**Supplied data**
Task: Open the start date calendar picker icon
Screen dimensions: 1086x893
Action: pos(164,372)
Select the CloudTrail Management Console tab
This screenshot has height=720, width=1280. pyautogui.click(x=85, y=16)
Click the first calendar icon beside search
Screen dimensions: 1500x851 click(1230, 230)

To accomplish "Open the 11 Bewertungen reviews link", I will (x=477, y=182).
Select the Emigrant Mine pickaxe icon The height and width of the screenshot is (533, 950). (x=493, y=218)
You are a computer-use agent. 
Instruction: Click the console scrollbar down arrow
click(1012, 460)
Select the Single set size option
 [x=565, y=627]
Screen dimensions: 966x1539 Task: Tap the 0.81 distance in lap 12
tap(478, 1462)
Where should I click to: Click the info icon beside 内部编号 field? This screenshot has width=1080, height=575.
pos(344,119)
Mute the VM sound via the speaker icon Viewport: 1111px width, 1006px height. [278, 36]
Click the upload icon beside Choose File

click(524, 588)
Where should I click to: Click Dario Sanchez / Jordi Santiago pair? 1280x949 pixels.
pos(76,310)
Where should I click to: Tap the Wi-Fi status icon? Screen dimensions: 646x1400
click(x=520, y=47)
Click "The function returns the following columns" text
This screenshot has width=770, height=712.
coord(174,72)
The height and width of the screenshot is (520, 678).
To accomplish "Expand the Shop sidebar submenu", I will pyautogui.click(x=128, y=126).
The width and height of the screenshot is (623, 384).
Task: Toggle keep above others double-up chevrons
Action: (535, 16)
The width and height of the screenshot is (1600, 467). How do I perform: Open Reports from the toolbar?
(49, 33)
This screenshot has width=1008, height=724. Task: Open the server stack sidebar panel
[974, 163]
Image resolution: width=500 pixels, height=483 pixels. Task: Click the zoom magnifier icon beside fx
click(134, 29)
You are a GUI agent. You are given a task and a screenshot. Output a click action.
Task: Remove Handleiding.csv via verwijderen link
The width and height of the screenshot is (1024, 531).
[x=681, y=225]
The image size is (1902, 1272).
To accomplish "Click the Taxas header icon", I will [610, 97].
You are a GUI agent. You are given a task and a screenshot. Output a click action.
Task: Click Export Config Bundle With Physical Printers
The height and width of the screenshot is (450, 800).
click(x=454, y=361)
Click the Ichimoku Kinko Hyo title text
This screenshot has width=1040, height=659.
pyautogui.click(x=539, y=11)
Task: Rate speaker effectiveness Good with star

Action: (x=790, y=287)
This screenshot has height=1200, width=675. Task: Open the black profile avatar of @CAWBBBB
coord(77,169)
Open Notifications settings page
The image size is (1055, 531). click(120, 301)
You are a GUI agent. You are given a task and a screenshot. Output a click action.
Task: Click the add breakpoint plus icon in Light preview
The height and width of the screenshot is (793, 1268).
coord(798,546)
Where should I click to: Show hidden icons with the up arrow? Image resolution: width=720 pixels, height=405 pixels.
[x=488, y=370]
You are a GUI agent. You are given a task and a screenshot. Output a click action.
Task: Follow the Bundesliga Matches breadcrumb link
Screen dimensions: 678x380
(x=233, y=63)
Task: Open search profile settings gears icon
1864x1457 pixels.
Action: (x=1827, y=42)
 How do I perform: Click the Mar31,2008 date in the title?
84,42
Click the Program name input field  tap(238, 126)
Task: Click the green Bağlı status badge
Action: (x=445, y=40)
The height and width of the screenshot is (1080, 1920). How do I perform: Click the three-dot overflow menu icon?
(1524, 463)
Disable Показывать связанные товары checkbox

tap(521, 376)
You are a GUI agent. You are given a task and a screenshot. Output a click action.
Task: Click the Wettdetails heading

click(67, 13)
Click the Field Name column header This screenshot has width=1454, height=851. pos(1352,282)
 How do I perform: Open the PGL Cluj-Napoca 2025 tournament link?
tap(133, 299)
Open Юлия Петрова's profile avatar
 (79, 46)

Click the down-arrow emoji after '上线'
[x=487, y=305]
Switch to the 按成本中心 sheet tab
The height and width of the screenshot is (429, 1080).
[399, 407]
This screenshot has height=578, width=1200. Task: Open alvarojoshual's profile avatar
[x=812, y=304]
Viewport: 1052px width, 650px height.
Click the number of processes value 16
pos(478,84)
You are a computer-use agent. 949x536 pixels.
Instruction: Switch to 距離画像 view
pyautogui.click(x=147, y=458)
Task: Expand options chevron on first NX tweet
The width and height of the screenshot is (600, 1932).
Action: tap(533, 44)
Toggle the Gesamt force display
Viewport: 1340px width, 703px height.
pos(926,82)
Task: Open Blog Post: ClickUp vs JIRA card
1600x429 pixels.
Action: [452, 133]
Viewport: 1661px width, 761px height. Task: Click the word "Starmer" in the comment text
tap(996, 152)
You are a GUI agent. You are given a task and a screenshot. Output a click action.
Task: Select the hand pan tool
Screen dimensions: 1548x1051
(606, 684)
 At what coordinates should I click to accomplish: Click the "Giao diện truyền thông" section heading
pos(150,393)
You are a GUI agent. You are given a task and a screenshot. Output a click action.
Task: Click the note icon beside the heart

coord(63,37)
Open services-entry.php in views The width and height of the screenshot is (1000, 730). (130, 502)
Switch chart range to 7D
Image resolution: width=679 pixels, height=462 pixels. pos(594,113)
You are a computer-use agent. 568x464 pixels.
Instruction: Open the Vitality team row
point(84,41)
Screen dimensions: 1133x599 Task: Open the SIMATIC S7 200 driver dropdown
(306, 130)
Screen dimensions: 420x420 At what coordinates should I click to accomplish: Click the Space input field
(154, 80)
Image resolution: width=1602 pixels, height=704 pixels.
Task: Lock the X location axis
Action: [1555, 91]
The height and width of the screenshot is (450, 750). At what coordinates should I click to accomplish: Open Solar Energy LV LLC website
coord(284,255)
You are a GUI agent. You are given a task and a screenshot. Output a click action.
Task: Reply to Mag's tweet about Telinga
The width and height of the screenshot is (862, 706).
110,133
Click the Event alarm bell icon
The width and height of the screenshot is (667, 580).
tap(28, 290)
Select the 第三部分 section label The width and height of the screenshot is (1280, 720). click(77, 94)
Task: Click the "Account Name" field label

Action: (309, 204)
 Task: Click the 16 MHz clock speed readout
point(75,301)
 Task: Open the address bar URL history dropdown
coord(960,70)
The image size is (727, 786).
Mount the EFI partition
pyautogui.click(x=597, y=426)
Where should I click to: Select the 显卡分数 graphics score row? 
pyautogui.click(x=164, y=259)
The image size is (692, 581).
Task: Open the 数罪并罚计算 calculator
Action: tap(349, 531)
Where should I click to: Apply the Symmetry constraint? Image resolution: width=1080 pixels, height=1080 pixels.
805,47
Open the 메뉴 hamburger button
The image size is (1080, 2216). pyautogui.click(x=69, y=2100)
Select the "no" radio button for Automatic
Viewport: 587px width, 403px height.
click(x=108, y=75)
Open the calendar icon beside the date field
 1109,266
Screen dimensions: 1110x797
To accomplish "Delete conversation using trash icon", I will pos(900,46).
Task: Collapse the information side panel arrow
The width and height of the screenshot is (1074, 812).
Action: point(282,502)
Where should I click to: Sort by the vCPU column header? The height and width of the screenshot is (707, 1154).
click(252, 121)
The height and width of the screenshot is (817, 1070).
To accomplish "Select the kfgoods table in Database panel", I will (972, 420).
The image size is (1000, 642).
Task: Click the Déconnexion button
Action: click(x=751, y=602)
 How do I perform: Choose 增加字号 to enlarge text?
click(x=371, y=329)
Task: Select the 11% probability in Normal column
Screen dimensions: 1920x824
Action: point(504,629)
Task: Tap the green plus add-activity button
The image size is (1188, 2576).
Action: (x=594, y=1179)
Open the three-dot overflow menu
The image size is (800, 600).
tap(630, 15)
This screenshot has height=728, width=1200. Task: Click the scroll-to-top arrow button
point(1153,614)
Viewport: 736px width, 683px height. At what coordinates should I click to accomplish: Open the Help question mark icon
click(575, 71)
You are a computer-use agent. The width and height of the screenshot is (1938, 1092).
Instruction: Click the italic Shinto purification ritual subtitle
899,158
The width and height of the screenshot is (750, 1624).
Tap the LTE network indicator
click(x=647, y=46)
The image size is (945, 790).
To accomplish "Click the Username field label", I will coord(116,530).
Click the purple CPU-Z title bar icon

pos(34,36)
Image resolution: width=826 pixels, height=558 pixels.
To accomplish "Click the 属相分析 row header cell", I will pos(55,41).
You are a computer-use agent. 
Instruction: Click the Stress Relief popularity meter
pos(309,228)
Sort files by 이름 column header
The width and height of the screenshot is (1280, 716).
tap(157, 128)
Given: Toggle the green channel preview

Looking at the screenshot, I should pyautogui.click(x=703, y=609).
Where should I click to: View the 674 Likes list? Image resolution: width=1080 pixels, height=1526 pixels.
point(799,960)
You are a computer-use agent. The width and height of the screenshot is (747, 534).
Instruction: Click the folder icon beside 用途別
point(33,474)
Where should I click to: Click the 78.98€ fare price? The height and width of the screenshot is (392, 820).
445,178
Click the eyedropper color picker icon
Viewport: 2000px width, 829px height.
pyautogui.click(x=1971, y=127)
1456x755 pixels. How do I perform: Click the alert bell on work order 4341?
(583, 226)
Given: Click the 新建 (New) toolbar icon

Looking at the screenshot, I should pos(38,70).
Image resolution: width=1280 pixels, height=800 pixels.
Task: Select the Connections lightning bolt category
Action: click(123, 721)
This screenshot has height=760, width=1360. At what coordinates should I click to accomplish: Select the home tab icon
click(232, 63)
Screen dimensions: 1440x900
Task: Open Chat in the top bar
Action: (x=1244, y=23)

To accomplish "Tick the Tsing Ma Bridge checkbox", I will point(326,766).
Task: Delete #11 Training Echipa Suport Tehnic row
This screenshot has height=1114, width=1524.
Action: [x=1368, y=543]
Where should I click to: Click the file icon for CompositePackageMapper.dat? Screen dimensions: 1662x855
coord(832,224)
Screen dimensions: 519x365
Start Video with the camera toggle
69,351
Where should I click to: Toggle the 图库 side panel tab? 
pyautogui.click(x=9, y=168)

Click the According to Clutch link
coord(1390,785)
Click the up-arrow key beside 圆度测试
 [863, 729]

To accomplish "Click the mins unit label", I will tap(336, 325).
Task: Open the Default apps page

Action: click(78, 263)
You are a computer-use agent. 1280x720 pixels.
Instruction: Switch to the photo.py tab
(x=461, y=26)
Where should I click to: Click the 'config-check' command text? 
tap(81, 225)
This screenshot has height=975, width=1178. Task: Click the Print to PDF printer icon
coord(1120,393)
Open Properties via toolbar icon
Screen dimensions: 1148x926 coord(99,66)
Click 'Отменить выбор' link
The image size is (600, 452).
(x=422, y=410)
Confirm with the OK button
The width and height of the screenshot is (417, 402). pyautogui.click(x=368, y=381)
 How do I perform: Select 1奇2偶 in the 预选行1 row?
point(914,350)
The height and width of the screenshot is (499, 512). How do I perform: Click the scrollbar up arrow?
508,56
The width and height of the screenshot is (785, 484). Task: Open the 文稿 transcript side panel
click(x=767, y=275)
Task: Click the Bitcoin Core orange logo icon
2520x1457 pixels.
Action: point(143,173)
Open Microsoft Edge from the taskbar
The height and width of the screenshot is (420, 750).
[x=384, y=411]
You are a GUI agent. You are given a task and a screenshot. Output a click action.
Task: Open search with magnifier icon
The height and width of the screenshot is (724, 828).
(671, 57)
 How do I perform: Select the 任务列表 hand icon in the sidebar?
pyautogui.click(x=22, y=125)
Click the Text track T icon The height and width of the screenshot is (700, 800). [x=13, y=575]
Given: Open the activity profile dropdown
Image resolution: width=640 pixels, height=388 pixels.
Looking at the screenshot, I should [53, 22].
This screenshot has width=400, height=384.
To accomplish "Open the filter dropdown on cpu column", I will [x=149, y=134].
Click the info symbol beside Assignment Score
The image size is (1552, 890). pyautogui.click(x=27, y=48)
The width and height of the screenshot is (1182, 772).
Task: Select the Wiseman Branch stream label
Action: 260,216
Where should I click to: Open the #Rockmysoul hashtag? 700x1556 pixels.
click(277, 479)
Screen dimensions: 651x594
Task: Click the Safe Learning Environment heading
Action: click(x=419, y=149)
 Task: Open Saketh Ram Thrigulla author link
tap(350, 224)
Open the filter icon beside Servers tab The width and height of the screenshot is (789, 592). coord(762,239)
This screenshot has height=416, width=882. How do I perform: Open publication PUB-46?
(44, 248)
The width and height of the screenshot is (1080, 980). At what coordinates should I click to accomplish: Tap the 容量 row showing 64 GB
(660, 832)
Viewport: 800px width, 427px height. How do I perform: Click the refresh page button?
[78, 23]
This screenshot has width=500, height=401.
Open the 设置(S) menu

**What to work on**
Wherever "tweet" appears in the listing, report the line it is on.

**Answer section**
Task: Expand options chevron on first NX tweet
Task: Reply to Mag's tweet about Telinga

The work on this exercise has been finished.